Answer: <yes, $y=x^3+x^2+c$ is a solution to $y''=6x+2$.> Explain
This is a question about derivatives (which tell us how things change) and how to check if a formula fits a math rule involving those changes . The solving step is:

1. First, we need to find the first derivative of our given $y$. Think of it like figuring out how fast $y$ is changing for the first time.
Our $y$ is $x^3 + x^2 + c$.
* When we take the derivative of $x^3$, the '3' comes down in front, and the power goes down by one, so it becomes $3x^2$.
* For $x^2$, the '2' comes down, and the power goes down by one, making it $2x$.
* The 'c' is just a number that doesn't change, so its derivative is 0.
So, our first derivative, $y'$, is $3x^2 + 2x$.

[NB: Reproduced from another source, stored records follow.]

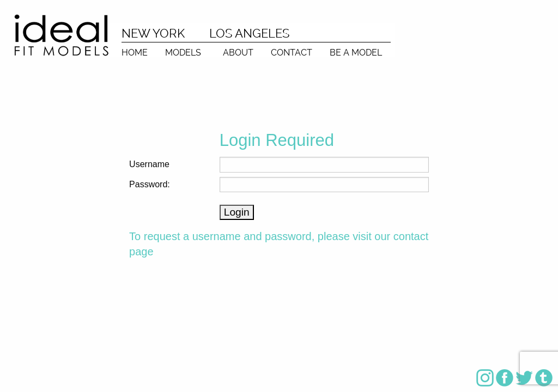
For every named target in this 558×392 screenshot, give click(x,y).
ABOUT (238, 52)
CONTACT (292, 52)
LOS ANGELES (249, 33)
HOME (135, 52)
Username (149, 164)
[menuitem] (135, 50)
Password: (149, 184)
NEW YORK (153, 33)
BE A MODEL (356, 52)
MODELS (183, 52)
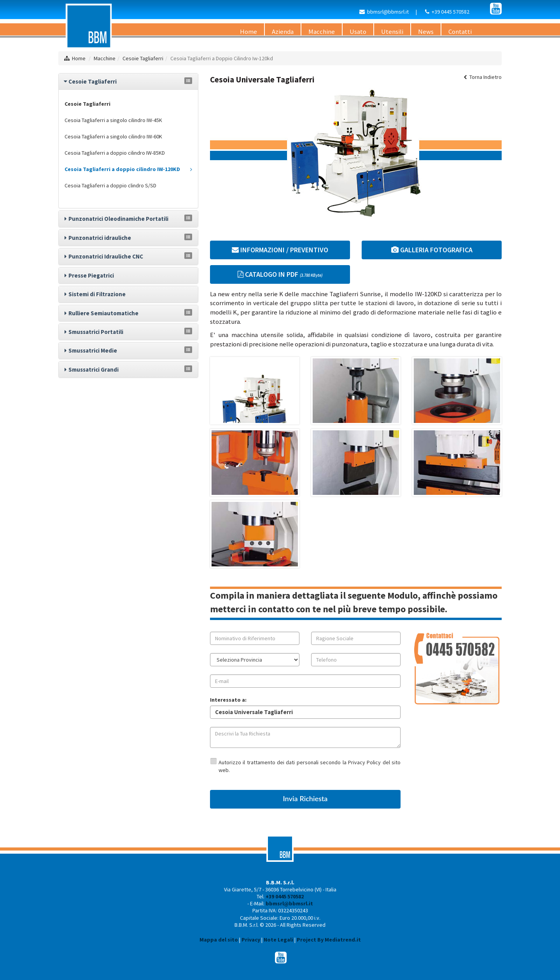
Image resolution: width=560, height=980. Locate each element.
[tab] (128, 81)
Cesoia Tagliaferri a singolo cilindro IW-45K (113, 120)
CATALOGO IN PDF (280, 274)
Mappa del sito (219, 940)
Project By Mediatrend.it (329, 940)
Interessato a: (228, 700)
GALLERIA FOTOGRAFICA (432, 250)
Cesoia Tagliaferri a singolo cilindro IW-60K (113, 136)
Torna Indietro (483, 77)
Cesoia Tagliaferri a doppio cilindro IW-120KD (128, 169)
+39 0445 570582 (450, 12)
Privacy (251, 940)
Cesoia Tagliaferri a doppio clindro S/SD (110, 185)
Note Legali (278, 940)
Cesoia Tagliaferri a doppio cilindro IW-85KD (115, 153)
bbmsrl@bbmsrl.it (388, 12)
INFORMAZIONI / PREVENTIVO (280, 250)
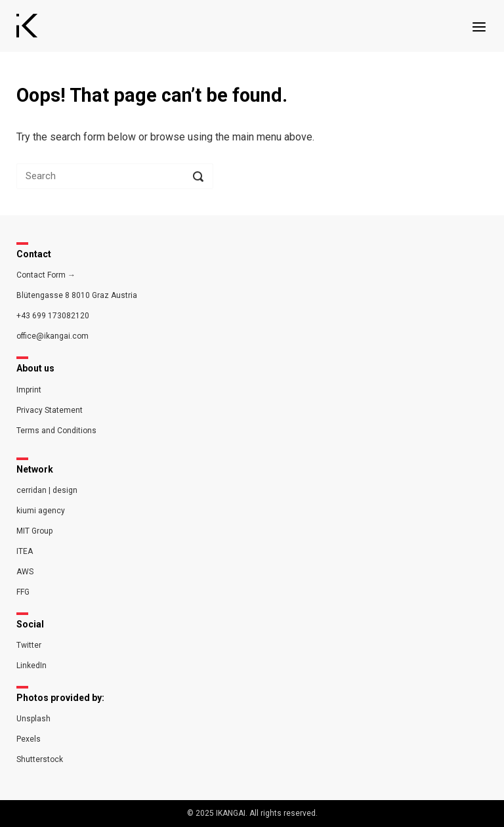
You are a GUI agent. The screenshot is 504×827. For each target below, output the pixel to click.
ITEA (24, 551)
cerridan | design (47, 490)
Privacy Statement (49, 410)
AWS (25, 572)
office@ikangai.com (52, 336)
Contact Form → (46, 275)
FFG (23, 592)
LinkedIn (32, 666)
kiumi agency (41, 511)
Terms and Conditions (56, 431)
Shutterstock (39, 759)
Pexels (28, 739)
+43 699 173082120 (52, 316)
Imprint (29, 390)
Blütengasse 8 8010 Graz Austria (77, 295)
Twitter (29, 645)
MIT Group (34, 531)
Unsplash (33, 719)
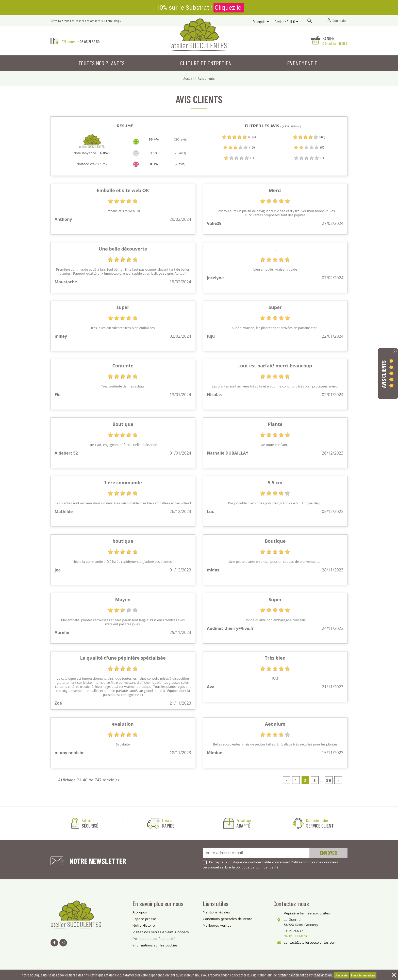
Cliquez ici (228, 8)
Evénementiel (303, 63)
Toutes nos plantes (101, 63)
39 (329, 780)
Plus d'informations (363, 975)
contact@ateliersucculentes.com (310, 942)
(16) (239, 148)
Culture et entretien (206, 63)
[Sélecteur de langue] (262, 22)
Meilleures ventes (217, 925)
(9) (309, 148)
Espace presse (144, 918)
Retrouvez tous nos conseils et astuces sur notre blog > (86, 21)
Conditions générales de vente (228, 918)
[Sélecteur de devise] (293, 22)
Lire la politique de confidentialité (252, 867)
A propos (140, 912)
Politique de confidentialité (154, 938)
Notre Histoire (144, 925)
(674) (239, 137)
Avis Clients (384, 374)
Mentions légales (216, 912)
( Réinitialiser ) (290, 126)
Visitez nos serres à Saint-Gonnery (161, 932)
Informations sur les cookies (155, 945)
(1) (239, 158)
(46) (309, 137)
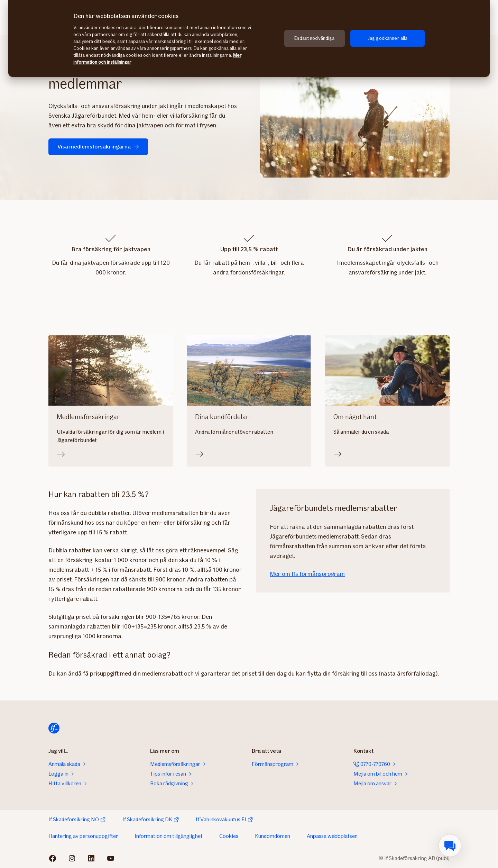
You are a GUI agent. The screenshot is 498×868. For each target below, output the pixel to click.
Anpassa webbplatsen (332, 836)
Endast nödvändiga (314, 38)
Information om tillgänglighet (168, 836)
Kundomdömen (273, 836)
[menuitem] (450, 846)
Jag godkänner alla (388, 38)
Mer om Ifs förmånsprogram (307, 574)
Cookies (229, 836)
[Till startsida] (54, 728)
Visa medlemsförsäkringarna (98, 146)
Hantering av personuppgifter (83, 836)
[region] (249, 38)
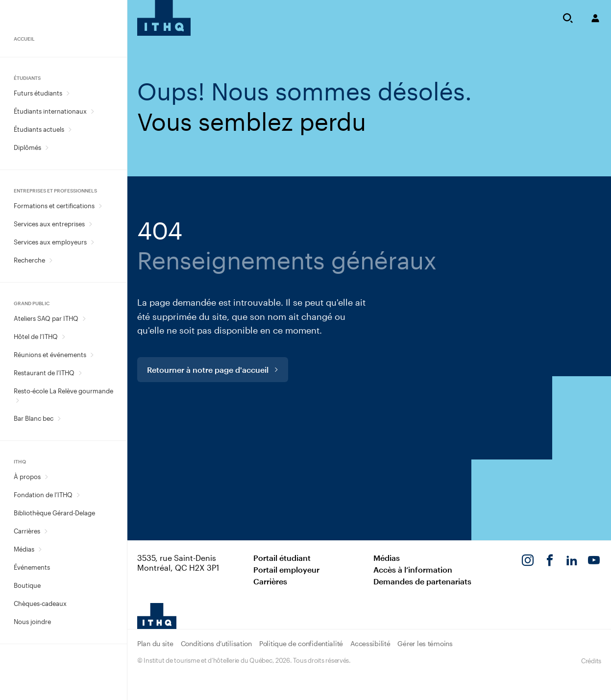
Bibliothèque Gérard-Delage (54, 513)
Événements (32, 567)
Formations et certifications (54, 206)
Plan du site (155, 643)
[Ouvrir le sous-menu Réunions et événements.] (92, 355)
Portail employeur (286, 569)
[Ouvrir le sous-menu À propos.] (46, 477)
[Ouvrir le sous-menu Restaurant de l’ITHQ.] (80, 373)
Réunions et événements (50, 355)
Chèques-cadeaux (40, 603)
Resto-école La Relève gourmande (63, 391)
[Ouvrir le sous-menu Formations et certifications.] (100, 206)
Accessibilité (370, 643)
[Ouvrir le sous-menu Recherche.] (50, 260)
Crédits (591, 661)
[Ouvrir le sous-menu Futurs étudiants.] (68, 93)
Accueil (24, 39)
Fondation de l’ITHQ (43, 495)
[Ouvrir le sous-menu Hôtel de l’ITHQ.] (63, 337)
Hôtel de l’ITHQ (36, 337)
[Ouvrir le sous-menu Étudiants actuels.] (70, 129)
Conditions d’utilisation (216, 643)
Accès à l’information (413, 569)
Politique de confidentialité (301, 643)
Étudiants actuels (39, 129)
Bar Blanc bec (33, 418)
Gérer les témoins (425, 643)
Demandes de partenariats (422, 581)
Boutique (27, 585)
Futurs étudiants (38, 93)
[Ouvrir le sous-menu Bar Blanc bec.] (59, 418)
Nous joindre (32, 622)
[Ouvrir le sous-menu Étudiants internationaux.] (92, 111)
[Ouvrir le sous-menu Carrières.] (46, 531)
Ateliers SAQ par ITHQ (46, 318)
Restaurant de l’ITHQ (44, 373)
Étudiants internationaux (50, 111)
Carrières (27, 531)
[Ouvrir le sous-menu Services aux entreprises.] (90, 224)
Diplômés (27, 147)
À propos (27, 477)
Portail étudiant (282, 557)
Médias (24, 549)
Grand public (31, 303)
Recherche (29, 260)
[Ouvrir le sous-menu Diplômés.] (47, 147)
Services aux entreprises (49, 224)
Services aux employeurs (50, 242)
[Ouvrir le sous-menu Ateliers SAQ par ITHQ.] (84, 318)
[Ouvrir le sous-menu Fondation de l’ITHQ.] (78, 495)
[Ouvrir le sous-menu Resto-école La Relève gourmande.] (17, 400)
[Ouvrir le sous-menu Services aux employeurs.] (92, 242)
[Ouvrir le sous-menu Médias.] (40, 549)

2. Next, we need to find the second derivative of $y$, which is just taking the derivative of $y'$. Think of it as finding how fast the rate of change is changing!
Our $y'$ is $3x^2 + 2x$.
* For $3x^2$, the '2' comes down and multiplies the '3' (making 6), and the power goes down by one, so it becomes $6x$.
* For $2x$, the '1' (which is the power of $x$) comes down and multiplies the '2', and $x$ disappears, leaving just $2$.
So, our second derivative, $y''$, is $6x + 2$.

3. Finally, we look at the problem again. It said that $y''$ should be equal to $6x + 2$. We just calculated that $y''$ is indeed $6x + 2$. Since they match perfectly, it means that our original $y = x^3 + x^2 + c$ is a solution to the equation $y'' = 6x + 2$. Yay!

Alternative answer

Answer:
Yes, the given equation is a solution of the given differential equation. Explain
This is a question about checking if one formula (a function) fits another rule that talks about its "rate of change" (its derivative). . The solving step is:

Okay, so I have a formula for `y` and I need to see if its "double prime" matches the other rule. "Prime" means finding how steep a line is or how fast something is changing. "Double prime" means doing that twice!

1. **Find `y'` (the first prime):**
My `y` formula is `y = x³ + x² + c`.
To find `y'`, I look at each part. For `x` raised to a power, I bring the power down in front and then subtract 1 from the power.
* `x³` becomes `3 * x^(3-1)` which is `3x²`.
* `x²` becomes `2 * x^(2-1)` which is `2x`.
* `c` is just a plain number, and plain numbers don't change, so when you find its "rate of change," it's 0. It just disappears!
So, `y' = 3x² + 2x`.

2. **Find `y''` (the second prime):**
Now I take my `y'` formula (`3x² + 2x`) and do the same thing again!
* `3x²` becomes `3 * (2 * x^(2-1))` which is `6x`.
* `2x` becomes `2 * (1 * x^(1-1))` which is `2 * x^0`. Since anything to the power of 0 is 1, `2 * 1` is just `2`.
So, `y'' = 6x + 2`.

3. **Compare!**
The problem told me that the differential equation is `y'' = 6x + 2`.
And guess what? My `y''` is `6x + 2` too!
Since they match perfectly, it means that `y = x³ + x² + c` is indeed a solution to the given differential equation. Yay!